■ **Data in this exercise**:

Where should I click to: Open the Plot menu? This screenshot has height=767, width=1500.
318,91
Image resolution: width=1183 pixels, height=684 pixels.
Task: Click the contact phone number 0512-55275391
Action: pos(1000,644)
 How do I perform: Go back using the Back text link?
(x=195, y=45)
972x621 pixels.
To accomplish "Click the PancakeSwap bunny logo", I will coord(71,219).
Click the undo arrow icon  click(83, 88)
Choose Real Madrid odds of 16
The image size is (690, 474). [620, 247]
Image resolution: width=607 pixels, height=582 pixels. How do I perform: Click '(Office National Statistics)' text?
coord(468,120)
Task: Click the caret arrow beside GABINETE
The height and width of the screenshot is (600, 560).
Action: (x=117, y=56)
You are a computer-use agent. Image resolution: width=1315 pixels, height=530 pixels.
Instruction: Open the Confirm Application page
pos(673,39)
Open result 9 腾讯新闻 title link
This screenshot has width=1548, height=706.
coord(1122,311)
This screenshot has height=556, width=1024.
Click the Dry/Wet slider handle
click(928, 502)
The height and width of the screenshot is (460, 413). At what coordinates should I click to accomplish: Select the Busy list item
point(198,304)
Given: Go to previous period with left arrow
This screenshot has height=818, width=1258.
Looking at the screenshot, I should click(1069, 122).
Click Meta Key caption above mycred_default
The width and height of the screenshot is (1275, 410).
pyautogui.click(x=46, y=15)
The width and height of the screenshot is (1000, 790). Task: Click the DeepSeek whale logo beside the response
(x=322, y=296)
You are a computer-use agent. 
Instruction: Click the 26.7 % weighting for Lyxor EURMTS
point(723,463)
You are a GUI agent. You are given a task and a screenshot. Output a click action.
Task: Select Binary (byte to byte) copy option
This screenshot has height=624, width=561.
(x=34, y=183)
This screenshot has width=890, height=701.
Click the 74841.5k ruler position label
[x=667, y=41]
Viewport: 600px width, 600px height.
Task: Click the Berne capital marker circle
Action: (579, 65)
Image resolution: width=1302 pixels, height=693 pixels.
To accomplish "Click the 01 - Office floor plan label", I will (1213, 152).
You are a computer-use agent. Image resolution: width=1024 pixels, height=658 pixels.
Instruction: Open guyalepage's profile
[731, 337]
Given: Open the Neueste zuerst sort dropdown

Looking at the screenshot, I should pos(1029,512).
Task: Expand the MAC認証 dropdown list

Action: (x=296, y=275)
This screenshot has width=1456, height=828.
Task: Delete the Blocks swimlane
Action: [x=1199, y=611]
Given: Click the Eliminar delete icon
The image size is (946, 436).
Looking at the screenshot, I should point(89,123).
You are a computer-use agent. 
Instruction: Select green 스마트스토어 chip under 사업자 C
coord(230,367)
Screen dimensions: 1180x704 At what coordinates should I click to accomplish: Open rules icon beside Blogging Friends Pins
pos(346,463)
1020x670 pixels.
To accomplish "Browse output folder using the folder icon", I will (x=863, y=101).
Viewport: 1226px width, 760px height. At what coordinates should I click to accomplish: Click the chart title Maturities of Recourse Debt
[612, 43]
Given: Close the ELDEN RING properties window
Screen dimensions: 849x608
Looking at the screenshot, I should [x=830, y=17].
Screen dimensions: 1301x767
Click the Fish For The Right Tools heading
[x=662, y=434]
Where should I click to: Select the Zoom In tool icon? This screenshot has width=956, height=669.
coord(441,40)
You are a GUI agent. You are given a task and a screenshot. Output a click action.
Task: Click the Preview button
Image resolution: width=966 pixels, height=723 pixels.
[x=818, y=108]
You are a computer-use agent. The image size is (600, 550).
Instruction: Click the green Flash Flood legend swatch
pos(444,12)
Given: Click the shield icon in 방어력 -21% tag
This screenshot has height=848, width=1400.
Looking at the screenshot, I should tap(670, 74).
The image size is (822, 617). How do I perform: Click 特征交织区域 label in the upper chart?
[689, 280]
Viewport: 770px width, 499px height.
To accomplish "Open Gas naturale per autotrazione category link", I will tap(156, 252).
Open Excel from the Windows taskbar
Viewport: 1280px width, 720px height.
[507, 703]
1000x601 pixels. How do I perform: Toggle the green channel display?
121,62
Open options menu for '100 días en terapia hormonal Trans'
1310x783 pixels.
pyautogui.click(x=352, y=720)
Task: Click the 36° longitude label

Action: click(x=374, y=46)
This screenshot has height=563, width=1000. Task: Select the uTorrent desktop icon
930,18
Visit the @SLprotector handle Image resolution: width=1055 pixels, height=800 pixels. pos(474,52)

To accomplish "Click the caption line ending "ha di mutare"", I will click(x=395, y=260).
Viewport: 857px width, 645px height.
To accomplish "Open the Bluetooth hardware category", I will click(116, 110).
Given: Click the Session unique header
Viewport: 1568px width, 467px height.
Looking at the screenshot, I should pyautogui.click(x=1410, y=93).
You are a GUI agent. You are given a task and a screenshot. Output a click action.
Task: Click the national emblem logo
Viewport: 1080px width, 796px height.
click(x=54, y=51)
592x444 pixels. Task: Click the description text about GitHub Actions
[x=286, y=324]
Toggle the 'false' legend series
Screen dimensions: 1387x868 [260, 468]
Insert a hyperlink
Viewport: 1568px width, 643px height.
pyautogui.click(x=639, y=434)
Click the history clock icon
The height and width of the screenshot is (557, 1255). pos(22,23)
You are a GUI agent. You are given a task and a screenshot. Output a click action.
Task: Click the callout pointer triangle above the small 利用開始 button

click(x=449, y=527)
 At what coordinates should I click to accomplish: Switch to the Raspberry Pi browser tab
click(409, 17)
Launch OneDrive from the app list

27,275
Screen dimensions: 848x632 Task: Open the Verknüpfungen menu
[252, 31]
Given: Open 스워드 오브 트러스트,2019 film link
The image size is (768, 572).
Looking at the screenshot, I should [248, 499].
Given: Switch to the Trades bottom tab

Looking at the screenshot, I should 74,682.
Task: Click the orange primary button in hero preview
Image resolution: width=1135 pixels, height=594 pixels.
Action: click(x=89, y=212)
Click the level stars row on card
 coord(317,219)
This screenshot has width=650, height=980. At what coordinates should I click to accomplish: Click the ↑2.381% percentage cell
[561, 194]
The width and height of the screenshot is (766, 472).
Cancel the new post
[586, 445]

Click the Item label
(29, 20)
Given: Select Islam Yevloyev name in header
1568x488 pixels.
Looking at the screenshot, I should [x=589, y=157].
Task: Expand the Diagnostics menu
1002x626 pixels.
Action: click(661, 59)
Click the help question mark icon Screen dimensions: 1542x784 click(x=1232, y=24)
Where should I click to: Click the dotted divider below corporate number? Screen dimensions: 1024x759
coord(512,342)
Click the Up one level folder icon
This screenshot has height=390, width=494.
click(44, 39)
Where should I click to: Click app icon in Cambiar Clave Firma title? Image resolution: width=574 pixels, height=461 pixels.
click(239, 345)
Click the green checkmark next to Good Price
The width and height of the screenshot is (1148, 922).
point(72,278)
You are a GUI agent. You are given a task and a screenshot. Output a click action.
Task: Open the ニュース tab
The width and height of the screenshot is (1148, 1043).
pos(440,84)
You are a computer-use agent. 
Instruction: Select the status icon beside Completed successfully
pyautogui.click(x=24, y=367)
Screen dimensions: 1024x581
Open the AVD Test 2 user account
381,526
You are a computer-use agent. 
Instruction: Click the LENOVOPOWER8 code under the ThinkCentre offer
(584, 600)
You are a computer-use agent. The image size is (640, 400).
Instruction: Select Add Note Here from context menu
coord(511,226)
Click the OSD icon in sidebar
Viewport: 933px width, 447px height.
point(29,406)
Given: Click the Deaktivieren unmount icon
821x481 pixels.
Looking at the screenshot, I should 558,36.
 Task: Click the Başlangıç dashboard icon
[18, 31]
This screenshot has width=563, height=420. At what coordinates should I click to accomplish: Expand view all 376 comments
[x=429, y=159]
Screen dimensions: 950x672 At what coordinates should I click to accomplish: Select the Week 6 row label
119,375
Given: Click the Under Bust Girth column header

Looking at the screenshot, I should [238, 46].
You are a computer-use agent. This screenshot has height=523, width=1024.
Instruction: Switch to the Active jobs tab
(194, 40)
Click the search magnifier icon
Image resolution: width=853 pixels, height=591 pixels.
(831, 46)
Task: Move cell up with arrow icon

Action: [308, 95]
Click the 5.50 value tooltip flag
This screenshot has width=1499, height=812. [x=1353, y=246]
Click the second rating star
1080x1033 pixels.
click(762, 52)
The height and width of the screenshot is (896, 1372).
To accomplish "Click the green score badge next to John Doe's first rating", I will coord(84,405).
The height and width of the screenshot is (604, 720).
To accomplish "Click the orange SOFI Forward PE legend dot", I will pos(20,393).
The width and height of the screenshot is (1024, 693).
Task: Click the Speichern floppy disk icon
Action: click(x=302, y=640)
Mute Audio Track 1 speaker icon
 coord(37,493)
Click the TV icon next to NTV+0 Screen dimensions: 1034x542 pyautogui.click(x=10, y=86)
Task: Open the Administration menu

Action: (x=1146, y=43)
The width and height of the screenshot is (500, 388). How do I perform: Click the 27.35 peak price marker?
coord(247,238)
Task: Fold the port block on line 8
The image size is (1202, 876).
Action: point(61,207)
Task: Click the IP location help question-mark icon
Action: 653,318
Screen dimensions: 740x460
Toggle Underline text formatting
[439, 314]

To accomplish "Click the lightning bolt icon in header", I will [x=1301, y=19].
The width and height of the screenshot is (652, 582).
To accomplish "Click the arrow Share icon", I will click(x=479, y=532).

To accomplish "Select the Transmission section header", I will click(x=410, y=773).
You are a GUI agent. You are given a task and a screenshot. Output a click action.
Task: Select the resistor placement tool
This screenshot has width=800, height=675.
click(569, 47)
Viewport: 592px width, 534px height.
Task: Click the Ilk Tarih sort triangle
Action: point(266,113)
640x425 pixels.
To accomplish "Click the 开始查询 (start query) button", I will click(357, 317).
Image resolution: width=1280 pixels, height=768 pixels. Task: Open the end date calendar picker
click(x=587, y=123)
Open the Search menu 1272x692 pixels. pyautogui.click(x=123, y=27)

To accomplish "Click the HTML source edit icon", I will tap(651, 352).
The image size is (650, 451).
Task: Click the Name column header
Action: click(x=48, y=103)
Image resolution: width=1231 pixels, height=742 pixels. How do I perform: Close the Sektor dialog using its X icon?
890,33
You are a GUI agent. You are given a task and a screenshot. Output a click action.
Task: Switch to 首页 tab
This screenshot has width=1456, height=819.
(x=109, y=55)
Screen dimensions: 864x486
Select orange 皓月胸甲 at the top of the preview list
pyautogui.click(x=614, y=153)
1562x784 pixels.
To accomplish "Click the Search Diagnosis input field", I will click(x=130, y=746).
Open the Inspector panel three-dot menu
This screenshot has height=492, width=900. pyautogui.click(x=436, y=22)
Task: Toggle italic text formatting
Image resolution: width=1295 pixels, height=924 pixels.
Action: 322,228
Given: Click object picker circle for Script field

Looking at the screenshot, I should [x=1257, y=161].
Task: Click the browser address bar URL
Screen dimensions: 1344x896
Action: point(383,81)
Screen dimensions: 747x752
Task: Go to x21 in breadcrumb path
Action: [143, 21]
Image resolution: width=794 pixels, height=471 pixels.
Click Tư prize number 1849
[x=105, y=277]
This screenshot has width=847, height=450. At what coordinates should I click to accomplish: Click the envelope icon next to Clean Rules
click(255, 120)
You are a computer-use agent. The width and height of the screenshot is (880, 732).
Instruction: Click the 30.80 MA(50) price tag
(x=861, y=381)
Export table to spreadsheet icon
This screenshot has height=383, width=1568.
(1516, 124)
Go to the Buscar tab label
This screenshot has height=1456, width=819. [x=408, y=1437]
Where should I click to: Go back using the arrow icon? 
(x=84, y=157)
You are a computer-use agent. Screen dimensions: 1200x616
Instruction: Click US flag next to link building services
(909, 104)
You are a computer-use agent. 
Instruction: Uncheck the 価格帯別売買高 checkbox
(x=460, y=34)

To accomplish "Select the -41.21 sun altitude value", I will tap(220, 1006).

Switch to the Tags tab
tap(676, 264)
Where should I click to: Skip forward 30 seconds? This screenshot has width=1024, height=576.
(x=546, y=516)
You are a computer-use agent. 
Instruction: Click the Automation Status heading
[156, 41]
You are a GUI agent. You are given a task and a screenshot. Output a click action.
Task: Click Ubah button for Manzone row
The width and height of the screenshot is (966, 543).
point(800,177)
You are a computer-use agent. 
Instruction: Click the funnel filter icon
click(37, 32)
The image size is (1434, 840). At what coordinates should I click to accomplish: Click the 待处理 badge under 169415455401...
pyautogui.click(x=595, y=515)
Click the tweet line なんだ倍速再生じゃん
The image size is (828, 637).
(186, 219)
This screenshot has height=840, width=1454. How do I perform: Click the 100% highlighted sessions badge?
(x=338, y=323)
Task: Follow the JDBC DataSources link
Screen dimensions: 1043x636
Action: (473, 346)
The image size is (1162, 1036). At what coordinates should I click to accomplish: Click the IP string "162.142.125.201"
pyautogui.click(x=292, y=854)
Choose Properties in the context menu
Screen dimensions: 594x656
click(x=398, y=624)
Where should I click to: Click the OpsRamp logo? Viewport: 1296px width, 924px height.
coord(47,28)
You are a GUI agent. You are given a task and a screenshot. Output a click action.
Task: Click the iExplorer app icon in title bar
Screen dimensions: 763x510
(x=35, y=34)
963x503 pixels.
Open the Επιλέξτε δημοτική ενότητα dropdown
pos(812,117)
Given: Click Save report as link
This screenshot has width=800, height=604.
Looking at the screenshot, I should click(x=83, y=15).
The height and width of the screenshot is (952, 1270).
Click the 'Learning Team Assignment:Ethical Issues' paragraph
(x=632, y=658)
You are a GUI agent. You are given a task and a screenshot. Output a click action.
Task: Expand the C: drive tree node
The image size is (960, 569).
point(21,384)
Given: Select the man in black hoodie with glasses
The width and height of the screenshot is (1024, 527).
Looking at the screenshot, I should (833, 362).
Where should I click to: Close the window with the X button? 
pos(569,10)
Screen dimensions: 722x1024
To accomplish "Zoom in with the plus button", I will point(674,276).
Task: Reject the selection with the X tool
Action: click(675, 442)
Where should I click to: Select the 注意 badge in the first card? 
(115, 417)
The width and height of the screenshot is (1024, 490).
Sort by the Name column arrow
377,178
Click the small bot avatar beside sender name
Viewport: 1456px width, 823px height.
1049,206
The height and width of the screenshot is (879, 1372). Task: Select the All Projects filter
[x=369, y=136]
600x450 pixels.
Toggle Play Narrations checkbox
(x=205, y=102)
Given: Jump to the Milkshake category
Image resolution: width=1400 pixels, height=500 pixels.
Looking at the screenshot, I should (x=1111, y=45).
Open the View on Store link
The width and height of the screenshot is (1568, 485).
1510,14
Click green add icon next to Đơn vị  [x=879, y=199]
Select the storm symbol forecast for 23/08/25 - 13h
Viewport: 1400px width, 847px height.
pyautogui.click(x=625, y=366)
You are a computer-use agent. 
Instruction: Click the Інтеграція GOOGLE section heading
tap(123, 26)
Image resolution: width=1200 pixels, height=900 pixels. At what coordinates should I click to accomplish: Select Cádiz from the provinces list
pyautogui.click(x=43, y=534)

■ **To do**:
What do the lines above say from the one containing "Viewport: 1280px width, 720px height." down to the one containing "Viewport: 857px width, 645px height."? Return them exactly, both end lines included, and only them.

■ **The completed task**:
Viewport: 1280px width, 720px height.
[507, 703]
1000x601 pixels. How do I perform: Toggle the green channel display?
121,62
Open options menu for '100 días en terapia hormonal Trans'
1310x783 pixels.
pyautogui.click(x=352, y=720)
Task: Click the 36° longitude label

Action: click(x=374, y=46)
This screenshot has height=563, width=1000. Task: Select the uTorrent desktop icon
930,18
Visit the @SLprotector handle Image resolution: width=1055 pixels, height=800 pixels. pos(474,52)

To accomplish "Click the caption line ending "ha di mutare"", I will click(x=395, y=260).
Viewport: 857px width, 645px height.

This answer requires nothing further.